Exercise a: Copy these rows verbatim, starting at the row that contains "Screen dimensions: 1344x896" and ending after the row that contains "(x=216, y=335)".

Passage to read:
——————

# Maple Burl



## BernieW (Sep 12, 2006)

Here is a maple burl Hollow Form I did this past weekend. I have 2 coats of antique oil on it and will buff it when it has dried for a week. It stands about 7 3/4" tall and 6 1/2" across. It did a lot of creaking and groaning as I was turning but did stay together. The burl itself was right at the root base.


----------



## Joe Lyddon (Sep 11, 2004)

BernieW,

OK, HF = Hollow Form !!

Never would have guessed that in a million years...

Looks like a Fancy Vase to me... FV 

*Nice work!!*


----------



## Glenmore (Sep 10, 2004)

That is really awsome. Love the paterns you got from the burl. Reall nice work.


----------



## BernieW (Sep 12, 2006)

Joe Lyddon said:


> BernieW,
> 
> OK, HF = Hollow Form !!
> 
> ...

——————

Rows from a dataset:
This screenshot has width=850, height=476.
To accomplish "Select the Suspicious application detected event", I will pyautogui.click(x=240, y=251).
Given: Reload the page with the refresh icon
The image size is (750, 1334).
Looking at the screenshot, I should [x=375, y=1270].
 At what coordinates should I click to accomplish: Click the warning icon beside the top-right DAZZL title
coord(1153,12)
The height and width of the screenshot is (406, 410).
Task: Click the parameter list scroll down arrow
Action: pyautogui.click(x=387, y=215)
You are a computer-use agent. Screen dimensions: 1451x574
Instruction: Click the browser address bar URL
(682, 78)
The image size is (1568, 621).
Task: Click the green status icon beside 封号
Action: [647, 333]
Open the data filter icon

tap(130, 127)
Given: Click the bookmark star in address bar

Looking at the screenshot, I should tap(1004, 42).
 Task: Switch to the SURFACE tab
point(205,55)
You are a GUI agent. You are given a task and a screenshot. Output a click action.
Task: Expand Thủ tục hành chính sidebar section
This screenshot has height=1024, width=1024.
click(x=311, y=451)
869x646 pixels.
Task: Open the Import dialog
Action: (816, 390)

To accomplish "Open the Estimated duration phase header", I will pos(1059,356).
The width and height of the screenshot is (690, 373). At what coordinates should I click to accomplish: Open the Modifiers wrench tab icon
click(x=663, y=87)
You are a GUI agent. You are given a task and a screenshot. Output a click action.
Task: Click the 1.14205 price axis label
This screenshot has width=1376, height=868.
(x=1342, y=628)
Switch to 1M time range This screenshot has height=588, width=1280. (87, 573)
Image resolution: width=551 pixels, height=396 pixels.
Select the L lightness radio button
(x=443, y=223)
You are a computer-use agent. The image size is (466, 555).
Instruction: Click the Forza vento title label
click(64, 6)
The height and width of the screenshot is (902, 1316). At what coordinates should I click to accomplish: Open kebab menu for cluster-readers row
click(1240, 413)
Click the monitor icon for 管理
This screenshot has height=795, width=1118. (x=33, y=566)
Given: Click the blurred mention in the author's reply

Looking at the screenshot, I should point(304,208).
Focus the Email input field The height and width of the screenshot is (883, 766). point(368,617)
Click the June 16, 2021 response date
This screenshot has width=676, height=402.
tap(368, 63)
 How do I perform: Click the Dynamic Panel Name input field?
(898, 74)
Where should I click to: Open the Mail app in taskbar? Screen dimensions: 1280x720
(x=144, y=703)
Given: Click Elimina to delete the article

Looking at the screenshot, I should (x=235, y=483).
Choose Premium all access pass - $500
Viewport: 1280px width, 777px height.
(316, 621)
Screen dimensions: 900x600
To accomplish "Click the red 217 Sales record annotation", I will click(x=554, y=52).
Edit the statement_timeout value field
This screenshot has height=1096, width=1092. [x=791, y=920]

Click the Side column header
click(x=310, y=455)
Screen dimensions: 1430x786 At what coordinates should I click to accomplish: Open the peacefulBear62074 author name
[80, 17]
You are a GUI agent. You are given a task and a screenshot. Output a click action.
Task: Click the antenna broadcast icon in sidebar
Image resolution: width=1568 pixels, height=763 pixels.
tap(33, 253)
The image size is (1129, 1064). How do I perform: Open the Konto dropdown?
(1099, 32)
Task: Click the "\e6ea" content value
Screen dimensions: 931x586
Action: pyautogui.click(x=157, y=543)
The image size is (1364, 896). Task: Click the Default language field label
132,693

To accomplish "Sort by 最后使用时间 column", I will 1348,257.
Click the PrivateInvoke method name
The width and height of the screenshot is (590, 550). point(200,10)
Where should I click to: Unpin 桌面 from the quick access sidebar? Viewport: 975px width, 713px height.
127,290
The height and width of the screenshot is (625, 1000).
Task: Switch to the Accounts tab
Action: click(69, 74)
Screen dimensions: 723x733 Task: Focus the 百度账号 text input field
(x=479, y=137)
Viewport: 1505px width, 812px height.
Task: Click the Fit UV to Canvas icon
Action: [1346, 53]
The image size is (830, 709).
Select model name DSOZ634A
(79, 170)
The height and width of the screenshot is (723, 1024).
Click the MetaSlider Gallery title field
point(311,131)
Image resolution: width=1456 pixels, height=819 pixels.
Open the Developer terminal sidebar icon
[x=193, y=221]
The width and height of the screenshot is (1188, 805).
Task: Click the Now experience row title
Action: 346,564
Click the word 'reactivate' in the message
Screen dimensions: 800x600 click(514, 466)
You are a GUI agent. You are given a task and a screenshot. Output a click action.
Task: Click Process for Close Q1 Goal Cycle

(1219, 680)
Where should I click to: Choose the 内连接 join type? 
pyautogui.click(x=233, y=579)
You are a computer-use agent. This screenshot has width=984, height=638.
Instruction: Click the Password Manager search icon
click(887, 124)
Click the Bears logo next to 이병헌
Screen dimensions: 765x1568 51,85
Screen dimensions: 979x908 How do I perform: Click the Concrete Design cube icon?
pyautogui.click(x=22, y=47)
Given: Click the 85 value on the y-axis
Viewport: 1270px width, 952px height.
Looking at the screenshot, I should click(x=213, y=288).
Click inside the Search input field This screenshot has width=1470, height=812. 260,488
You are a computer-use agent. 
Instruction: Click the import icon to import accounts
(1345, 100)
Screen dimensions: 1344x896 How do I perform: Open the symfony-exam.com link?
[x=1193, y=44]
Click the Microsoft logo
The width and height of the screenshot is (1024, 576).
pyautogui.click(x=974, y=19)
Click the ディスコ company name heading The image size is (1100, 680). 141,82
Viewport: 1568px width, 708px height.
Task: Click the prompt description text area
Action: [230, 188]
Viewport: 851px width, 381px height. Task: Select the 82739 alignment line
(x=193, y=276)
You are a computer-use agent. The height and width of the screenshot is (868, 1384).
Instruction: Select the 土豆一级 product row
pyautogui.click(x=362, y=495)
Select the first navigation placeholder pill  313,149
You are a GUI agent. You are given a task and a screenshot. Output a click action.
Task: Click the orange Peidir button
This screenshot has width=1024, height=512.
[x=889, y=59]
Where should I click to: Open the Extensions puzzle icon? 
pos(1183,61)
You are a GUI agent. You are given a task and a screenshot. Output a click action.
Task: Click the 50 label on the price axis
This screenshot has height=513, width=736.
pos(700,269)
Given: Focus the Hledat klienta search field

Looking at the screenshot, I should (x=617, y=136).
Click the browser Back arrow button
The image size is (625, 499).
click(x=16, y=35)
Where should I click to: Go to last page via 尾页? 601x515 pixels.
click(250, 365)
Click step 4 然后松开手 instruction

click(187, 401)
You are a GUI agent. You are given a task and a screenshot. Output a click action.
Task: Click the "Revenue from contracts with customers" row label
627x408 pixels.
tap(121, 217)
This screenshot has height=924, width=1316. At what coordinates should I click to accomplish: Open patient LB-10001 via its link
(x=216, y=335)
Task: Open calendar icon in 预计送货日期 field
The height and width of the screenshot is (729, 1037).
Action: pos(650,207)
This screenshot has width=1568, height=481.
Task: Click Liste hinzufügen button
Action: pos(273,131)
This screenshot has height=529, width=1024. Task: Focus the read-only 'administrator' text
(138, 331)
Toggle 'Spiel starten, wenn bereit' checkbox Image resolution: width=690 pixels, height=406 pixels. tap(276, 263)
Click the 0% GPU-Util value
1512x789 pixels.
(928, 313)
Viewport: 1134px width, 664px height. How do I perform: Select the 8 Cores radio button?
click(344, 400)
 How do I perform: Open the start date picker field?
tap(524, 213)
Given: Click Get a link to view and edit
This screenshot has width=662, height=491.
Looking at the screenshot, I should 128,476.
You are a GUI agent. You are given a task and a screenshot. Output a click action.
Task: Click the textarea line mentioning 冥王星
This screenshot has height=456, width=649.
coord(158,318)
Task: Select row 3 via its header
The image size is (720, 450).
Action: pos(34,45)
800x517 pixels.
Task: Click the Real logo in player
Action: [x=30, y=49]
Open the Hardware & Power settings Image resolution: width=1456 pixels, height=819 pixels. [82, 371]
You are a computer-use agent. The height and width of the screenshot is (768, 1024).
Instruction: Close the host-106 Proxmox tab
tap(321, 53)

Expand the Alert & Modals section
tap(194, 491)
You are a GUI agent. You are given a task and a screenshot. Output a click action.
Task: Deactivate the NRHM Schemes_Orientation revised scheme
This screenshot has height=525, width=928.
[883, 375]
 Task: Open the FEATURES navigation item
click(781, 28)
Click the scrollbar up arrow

——————

Exercise b: Write what comes next in the maple burl forum thread, picking up after its last line.

Task response a:
Screen dimensions: 1344x896 How do I perform: Open the symfony-exam.com link?
[x=1193, y=44]
Click the Microsoft logo
The width and height of the screenshot is (1024, 576).
pyautogui.click(x=974, y=19)
Click the ディスコ company name heading The image size is (1100, 680). 141,82
Viewport: 1568px width, 708px height.
Task: Click the prompt description text area
Action: [230, 188]
Viewport: 851px width, 381px height. Task: Select the 82739 alignment line
(x=193, y=276)
You are a computer-use agent. The height and width of the screenshot is (868, 1384).
Instruction: Select the 土豆一级 product row
pyautogui.click(x=362, y=495)
Select the first navigation placeholder pill  313,149
You are a GUI agent. You are given a task and a screenshot. Output a click action.
Task: Click the orange Peidir button
This screenshot has width=1024, height=512.
[x=889, y=59]
Where should I click to: Open the Extensions puzzle icon? 
pos(1183,61)
You are a GUI agent. You are given a task and a screenshot. Output a click action.
Task: Click the 50 label on the price axis
This screenshot has height=513, width=736.
pos(700,269)
Given: Focus the Hledat klienta search field

Looking at the screenshot, I should (x=617, y=136).
Click the browser Back arrow button
The image size is (625, 499).
click(x=16, y=35)
Where should I click to: Go to last page via 尾页? 601x515 pixels.
click(250, 365)
Click step 4 然后松开手 instruction

click(187, 401)
You are a GUI agent. You are given a task and a screenshot. Output a click action.
Task: Click the "Revenue from contracts with customers" row label
627x408 pixels.
tap(121, 217)
This screenshot has height=924, width=1316. At what coordinates should I click to accomplish: Open patient LB-10001 via its link
(x=216, y=335)

Task response b:
Joe I guess a hollow form is a vase. Sorry about the HF. The wife puts dried flower arrangements in them. Some use them just for art with the vase on a shelf.

Bernie


----------



## challagan (Feb 7, 2006)

That's a beauty Bernie and I am sure the wife was pleased. Awesome job!

corey


----------



## nzgeordie (Oct 22, 2006)

Lovely work, Bernie. Guess the new Nova DVR was money well spent!


----------



## BernieW (Sep 12, 2006)

Yep it was well worth the money. I am extremely happy with it. Thanks for all the comments. I truly appreciate it.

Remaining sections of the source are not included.